#### Records shown ####

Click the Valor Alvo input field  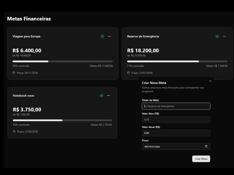click(x=176, y=120)
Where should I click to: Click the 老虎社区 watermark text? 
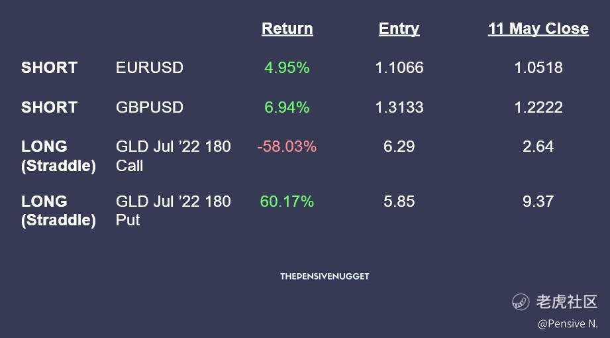point(566,302)
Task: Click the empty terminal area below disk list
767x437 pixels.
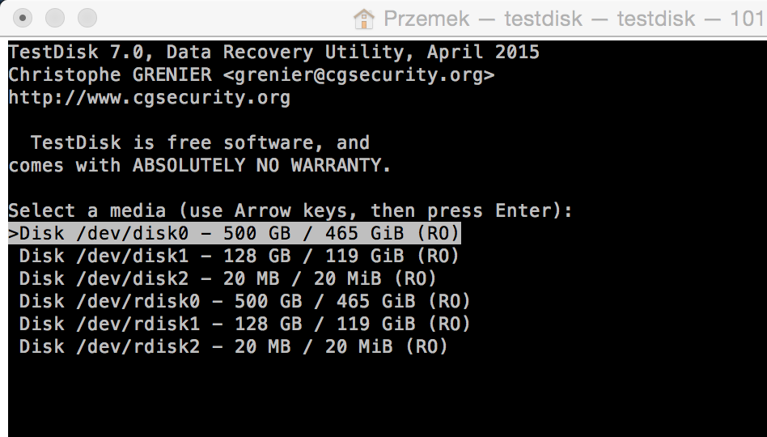Action: click(388, 397)
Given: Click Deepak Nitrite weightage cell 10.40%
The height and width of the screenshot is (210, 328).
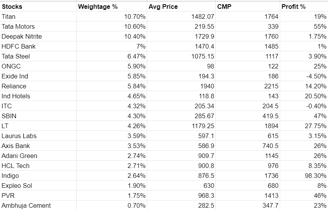Looking at the screenshot, I should [112, 36].
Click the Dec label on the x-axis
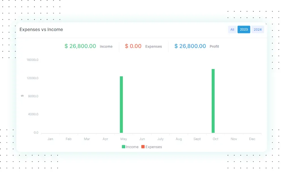 pyautogui.click(x=252, y=139)

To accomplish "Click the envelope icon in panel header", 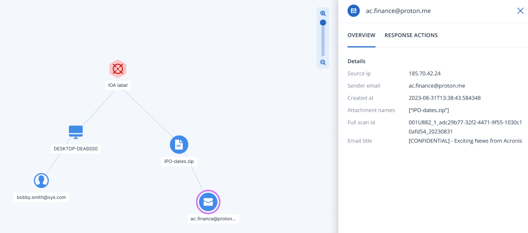I will (x=353, y=11).
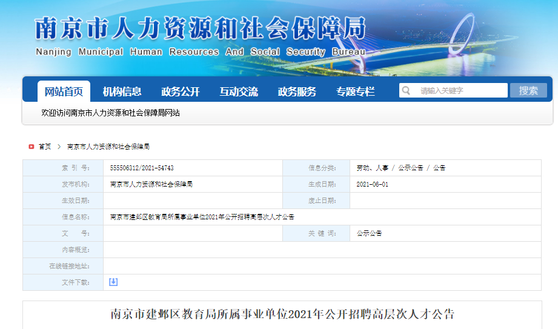This screenshot has height=329, width=558.
Task: Click the 欢迎访问 welcome message text
Action: point(110,113)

####

▸ **About this exercise**: Look above and copy only the lines from the one holding "Where should I" to the one holding "Given: Click Deepak", both included, exactly, minus the pictures.

▸ **Solution to this problem**:
Where should I click to: Click the 老虎社区 watermark text? 
point(566,302)
Task: Click the empty terminal area below disk list
767x437 pixels.
Action: click(388, 397)
Given: Click Deepak Nitrite weightage cell 10.40%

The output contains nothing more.